How does Community Eligibility work?
Community eligibility enables schools to serve breakfast and lunch at no cost to all students and eliminates the need for schools to collect paper applications by basing reimbursement levels on “identified students”. Identified students are either:
- Directly certified based on their household’s participation in the Supplemental Nutrition Assistance Program (SNAP, formerly known as food stamps), Temporary Assistance for Needy Families (TANF, or cash assistance), or the Food Distribution Program on Indian Reservations (FDPIR).
- Considered homeless, migrant, runaway, Head Start, or foster children.

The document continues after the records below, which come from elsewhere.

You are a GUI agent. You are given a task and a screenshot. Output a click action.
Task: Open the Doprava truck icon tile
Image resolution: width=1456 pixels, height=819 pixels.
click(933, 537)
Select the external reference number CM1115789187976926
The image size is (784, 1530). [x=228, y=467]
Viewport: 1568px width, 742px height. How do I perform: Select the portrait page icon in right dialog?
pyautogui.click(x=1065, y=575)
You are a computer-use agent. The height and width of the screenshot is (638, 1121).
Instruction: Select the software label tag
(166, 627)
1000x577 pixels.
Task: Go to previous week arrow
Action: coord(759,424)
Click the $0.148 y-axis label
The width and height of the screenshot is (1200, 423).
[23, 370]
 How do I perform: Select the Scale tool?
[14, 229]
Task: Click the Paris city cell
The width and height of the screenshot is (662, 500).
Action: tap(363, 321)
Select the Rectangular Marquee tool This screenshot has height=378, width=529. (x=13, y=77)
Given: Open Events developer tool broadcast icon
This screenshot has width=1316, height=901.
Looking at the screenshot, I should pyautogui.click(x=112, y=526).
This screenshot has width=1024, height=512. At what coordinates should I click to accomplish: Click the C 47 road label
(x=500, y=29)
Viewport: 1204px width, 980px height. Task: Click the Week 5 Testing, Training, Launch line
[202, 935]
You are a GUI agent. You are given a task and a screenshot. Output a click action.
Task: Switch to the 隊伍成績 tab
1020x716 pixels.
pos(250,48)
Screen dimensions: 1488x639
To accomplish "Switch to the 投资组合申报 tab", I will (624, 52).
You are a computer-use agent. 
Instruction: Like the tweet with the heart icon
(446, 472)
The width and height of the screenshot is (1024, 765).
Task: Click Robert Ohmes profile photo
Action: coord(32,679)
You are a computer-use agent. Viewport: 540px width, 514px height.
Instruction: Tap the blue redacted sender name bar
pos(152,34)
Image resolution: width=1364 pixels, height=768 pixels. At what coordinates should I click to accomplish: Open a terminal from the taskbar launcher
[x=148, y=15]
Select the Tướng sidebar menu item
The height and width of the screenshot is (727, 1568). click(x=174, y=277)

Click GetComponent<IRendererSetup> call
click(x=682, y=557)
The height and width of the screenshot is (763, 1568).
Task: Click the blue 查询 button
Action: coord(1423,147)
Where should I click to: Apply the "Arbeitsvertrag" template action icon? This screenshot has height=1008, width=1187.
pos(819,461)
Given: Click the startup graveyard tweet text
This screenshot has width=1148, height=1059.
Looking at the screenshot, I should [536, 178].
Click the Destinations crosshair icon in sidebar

Schools can be considered individually, as a group of schools within a district, or as a whole district. If they have 40 percent or more identified students in the previous year, it is eligible for community eligibility. Schools determine the reimbursement rates they can claim by multiplying the identified student percentage by 1.6. The resulting number, capped at 100%, is the percentage of total meals reimbursed at the “free” rate. The remainder are reimbursed at the “paid” rate.
For example, if Banneker Elementary School has 100 students and 50 are considered “identified students”, the identified student percentage is 50%. The school would then multiply 50 x 1.6 to yield a free reimbursement rate of 80 percent and a paid reimbursement rate of 20 percent. If Banneker Elementary served 1000 breakfasts in a month, 800 would be claimed for free reimbursement while 200 would be claimed for paid reimbursement.
If a school has 62.5% identified students, it reaches the threshold at which all meals can be claimed for free reimbursement, because 62.5 x 1.6 = 100.
The identified student percentage remains valid for up to four years, but schools can adjust upwards if they have reason to believe that the identified student percentage has increased. However, the rate cannot go down if the identified student percentage declines.